Anche tu hai sofferto di emicrania nella tua vita?

Purtroppo sì, quindi capisco benissimo come ci si sente e come possa limitare la nostra vita; ecco perché dopo averne provate “tante”, ho deciso di cercare alternative valide. 

La prima cosa che ho fatto è stata quella di indagare sull’origine del problema, quindi sulla componente psicosomatica del problema. Mi sono chiesta cosa non riuscivo a risolvere dentro di me e quando finalmente, attraverso la psicologia e la pratica psicoterapeutica, l’ho capito, a quel punto sono andata a lavorarci concretamente con la pratica dello yoga. 

Visto che io per prima ne ho sofferto, capisco anche la diffidenza verso questi “metodi alternativi”, ma io sono riuscita a risolvere il problema, quindi non posso che dirvi che funzionano.  


Dal punto di vista fisiologico e psicologico, in che modo la pratica yoga può innescare circuiti di sollievo, guarigione e benessere? Quali sono i meccanismi che entrano in gioco?


La pratica yoga agendo sul sistema parasimpatico, rilassando e riequilibrando il sistema nervoso, attraverso il respiro Pranayama, attiva un’autoguarigione interna. 

Ma è fondamentalmente la costanza. Quando iniziamo a sentire i benefici dobbiamo continuare. 

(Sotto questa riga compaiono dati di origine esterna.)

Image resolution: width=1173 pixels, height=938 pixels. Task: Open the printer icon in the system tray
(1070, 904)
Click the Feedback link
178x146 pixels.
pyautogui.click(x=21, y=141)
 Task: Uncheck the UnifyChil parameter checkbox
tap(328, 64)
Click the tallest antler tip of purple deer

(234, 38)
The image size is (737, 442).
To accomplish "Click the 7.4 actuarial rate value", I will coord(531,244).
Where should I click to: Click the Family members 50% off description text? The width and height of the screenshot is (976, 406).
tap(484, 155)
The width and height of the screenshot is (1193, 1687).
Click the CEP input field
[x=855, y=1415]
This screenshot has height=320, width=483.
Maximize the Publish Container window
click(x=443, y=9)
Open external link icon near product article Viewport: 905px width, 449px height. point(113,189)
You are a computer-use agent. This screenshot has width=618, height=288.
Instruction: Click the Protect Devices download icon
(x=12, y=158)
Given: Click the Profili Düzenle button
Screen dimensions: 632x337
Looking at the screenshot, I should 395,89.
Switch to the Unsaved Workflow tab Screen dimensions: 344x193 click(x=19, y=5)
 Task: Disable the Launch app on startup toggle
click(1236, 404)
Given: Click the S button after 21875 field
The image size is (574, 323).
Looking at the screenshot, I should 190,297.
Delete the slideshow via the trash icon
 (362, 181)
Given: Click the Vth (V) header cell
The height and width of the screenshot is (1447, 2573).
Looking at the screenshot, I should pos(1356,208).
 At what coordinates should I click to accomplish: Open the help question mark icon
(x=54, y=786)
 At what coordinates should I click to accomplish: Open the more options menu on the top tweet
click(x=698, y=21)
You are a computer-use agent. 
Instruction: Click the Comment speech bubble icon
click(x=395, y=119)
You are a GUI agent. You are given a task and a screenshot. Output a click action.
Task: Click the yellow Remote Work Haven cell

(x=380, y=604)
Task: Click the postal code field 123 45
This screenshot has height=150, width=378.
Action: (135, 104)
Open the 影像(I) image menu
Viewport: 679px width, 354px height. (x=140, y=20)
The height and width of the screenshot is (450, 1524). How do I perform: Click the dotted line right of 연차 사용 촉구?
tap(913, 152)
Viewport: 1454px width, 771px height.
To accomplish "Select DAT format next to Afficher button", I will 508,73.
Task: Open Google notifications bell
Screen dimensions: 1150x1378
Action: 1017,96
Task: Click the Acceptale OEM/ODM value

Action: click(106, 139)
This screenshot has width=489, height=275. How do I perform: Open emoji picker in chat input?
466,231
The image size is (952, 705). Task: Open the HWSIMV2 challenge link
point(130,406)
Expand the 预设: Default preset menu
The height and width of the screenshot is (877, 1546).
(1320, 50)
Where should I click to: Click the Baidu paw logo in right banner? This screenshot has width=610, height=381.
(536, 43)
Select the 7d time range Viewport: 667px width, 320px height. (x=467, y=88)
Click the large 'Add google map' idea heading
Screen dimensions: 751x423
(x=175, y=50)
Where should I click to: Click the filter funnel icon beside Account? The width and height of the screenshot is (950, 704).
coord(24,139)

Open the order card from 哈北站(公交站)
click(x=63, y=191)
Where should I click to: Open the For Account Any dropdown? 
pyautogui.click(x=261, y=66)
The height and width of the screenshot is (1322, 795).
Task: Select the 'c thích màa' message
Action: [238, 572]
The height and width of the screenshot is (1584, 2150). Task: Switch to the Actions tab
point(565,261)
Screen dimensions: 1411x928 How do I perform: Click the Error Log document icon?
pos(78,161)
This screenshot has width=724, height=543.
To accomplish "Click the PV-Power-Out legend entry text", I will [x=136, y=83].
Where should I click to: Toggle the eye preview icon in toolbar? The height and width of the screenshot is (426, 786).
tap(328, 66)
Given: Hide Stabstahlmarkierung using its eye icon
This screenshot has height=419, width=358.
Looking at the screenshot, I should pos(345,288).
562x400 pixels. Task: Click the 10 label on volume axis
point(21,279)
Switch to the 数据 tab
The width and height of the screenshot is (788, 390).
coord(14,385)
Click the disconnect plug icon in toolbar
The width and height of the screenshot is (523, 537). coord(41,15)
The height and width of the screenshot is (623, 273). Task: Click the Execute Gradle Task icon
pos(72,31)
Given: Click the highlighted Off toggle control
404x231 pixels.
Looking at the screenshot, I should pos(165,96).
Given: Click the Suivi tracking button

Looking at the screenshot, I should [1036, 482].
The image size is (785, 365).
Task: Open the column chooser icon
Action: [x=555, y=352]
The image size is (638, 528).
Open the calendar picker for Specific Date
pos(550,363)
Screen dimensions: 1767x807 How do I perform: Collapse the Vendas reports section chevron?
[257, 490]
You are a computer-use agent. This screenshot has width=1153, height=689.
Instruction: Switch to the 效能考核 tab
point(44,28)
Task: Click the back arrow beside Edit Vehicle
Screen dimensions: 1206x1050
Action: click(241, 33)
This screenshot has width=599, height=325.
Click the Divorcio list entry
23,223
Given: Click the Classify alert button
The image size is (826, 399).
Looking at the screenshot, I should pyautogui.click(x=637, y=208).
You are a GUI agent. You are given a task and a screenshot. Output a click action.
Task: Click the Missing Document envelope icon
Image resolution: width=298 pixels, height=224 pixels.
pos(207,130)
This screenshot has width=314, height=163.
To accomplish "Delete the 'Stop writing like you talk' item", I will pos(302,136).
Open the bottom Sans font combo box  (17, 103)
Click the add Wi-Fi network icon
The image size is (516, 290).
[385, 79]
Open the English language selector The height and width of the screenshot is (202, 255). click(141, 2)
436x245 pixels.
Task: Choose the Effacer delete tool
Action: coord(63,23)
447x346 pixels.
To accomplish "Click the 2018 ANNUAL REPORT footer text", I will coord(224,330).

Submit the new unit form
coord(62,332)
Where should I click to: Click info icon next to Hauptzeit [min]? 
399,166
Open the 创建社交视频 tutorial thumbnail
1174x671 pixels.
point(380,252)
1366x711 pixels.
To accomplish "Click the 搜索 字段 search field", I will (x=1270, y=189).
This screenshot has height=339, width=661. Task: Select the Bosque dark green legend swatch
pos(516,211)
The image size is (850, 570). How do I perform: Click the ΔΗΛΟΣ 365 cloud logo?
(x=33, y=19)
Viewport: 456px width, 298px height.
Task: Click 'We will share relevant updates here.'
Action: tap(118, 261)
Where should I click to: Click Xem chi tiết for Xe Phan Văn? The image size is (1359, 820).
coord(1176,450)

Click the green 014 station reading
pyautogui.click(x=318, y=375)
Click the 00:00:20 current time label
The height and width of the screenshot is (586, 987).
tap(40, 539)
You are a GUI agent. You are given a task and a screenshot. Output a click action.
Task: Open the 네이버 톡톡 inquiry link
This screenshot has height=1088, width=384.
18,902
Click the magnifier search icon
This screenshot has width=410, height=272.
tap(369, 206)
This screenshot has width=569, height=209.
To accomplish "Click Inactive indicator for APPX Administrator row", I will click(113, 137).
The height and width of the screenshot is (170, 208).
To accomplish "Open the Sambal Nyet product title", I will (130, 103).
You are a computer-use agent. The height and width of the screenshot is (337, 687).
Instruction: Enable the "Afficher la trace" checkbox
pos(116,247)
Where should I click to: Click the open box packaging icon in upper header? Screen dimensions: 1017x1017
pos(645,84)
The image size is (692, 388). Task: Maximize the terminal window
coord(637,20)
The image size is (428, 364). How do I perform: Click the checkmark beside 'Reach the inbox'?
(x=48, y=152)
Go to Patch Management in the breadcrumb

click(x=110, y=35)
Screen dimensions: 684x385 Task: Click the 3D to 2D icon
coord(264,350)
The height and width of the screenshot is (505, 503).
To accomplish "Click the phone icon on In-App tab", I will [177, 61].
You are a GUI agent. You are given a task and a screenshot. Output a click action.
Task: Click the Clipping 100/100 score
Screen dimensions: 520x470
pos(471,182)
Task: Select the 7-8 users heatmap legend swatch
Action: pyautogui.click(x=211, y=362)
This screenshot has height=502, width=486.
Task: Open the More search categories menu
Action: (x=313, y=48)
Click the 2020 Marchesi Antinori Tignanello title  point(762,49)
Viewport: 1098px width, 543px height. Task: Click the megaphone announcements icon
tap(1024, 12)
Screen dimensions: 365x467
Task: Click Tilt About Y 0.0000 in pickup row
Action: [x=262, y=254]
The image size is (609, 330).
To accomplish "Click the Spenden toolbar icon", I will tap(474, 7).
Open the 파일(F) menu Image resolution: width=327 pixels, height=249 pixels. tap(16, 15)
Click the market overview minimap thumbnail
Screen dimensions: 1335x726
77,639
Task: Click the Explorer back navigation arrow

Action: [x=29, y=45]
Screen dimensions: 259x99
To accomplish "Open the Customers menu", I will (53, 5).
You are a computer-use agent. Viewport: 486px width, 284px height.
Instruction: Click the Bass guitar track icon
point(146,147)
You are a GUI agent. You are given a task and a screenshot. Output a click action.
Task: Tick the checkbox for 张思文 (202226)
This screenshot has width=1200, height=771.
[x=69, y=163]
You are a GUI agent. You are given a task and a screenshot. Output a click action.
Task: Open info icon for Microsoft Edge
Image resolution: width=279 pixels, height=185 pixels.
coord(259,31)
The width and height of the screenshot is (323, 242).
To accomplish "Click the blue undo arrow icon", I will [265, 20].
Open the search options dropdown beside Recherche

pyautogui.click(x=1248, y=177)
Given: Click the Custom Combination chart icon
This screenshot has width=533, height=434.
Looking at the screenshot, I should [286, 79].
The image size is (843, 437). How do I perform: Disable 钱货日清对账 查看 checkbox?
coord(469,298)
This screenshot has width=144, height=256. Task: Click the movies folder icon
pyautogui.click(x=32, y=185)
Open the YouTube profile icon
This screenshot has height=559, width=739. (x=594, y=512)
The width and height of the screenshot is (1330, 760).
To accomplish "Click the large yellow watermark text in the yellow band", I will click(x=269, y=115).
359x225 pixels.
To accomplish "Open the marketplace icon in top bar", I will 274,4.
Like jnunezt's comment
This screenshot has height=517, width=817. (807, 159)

Lo yoga è uno stile di vita, ci insegna a guardare la realtà senza essere prevenuti e attraverso l’arte dell’abbandono ci libera dalla smania del controllo delle nostre vite. 

L’essere umano va inteso nella sua totalità: anche un semplice raffreddore ha origini che possono essere ricercate e risolte internamente. Nulla va visto in maniera settoriale.


Fare solo yoga può bastare? 

L’Hatha yoga, che è lo stile che insegno, è anche una pratica dinamica, quindi mentre agisce sul sistema nervoso, allunga le articolazioni e quindi lavora anche sul nostro corpo. 


Tu pratichi solo lo yoga o integri mediante altri tipi di attività fisica?

Sì, solo yoga, in effetti, anche per una questione di tempo. Lo pratico la mattina da sola e poi durante le lezioni con gli allievi. In più, quando posso, faccio lunghe passeggiate all’aperto per ritrovare il contatto con la natura.